Pero lo cierto es que la enana ya vino así. Es de nacimiento.
Pólux se frotó la frente
recordando aquellos primeros días en los que la Querubín irrumpió en los Campos
Elíseos con su inesperada llegada. El Trono había ordenado a Curasán que fuera
su ángel guardián, pero, entre otros ángeles, también nombró a Pólux como su
maestro personal. En aquel entonces, el
robusto y barbudo ángel se sintió afortunado. ¡Encargarse de la educación de
una Querubín! Pensaba que más bien sería él el que aprendería al lado de un ser
tan puro. Claro que, a los pocos días, la pequeña resultó ser una auténtica
fiera. No le interesaba ninguna de las ciencias y era muy malévola expresándolo.
Para Pólux fue la peor alumna que tuvo a lo largo de sus milenios. Sin embargo,
cada vez que tocaba leer sobre conflictos bélicos, la niña se veía
completamente absorbida por las historias.

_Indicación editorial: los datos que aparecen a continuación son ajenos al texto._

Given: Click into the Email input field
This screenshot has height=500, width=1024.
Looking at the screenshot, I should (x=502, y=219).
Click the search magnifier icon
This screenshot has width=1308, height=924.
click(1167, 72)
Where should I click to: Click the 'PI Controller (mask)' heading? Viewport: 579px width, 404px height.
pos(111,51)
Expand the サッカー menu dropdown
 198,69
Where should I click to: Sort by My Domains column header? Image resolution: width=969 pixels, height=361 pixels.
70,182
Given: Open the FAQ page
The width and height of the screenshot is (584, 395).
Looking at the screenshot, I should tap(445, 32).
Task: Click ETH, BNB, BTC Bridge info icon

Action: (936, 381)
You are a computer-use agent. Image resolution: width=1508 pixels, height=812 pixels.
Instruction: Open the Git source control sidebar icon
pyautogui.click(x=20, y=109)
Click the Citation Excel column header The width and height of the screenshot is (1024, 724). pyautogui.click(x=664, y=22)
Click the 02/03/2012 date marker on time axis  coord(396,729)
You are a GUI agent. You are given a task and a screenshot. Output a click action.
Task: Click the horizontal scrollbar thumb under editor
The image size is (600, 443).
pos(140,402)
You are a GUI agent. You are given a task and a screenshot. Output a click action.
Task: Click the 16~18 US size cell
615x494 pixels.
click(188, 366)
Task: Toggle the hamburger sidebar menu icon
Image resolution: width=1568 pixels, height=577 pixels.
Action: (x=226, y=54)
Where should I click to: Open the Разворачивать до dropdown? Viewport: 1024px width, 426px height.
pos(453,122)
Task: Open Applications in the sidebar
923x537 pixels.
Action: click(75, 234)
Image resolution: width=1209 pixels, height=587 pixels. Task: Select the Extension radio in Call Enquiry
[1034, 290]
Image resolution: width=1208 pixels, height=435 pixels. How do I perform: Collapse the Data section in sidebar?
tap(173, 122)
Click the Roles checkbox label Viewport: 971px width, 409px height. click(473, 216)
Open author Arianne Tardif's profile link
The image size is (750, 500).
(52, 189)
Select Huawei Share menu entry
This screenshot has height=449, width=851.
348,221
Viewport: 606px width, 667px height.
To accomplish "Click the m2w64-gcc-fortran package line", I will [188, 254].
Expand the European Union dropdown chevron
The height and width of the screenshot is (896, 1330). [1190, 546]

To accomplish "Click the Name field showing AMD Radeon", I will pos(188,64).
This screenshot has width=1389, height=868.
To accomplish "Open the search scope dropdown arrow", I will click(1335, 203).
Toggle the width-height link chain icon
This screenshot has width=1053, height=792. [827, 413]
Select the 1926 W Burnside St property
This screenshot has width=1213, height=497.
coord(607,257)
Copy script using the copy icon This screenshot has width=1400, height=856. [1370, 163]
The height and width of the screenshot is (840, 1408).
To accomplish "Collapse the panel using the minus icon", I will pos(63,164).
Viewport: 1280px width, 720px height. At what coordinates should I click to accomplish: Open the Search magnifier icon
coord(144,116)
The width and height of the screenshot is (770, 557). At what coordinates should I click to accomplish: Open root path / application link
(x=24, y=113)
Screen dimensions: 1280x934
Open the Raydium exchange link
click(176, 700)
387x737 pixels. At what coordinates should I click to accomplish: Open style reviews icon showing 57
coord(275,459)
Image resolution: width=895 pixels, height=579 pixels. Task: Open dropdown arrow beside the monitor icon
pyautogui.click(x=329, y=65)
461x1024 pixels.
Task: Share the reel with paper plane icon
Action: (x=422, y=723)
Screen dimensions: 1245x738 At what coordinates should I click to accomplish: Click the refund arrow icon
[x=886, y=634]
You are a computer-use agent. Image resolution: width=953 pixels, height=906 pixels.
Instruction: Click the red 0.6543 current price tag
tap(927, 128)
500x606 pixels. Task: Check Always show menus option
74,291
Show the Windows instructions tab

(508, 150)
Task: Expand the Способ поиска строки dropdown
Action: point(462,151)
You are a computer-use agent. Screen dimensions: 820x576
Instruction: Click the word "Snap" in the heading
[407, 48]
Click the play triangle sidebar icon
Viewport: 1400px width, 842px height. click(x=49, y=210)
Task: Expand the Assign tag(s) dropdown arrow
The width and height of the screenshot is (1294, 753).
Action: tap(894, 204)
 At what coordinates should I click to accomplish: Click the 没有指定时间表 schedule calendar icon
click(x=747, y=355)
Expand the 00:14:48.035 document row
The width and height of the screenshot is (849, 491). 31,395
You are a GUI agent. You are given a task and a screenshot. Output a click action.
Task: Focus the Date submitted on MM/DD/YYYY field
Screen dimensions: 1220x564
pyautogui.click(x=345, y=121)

—No comprendía vuestro interés en
el choque de aceros, Curasán. En la monstruosidad de la violencia. Pero, aquí
en el Inframundo, hasta yo me he abalanzado sobre un espectro porque no deseaba
que nuestra misión fracasase. Puede que lo que os mueva no sea la violencia,
sino algo más romántico. Peleáis por alguien. Tú estás aquí porque amas a tu
protegida. Yo porque siento un apego fuerte por mi alumna. Hay un romanticismo
bello bajo la oscura violencia. Creo que ahora lo puedo ver. ¿Qué opinas?
—Dioses, me perdiste de nuevo
—suspiró Curasán—. Gasta tus bonitos discursos para los espectros. Estoy seguro
que se sentarán a tu alrededor para escucharte por varias conjunciones solares.
Como si fuera una treta del
destino, ambos ángeles se detuvieron cuando, a lo alto de unas gigantescas
rocas, un grupo de cinco espectros los observaba con curiosidad. Se veían
fuertes; auténticas gárgolas; cada uno sostenía larguísimas lanzas aserradas.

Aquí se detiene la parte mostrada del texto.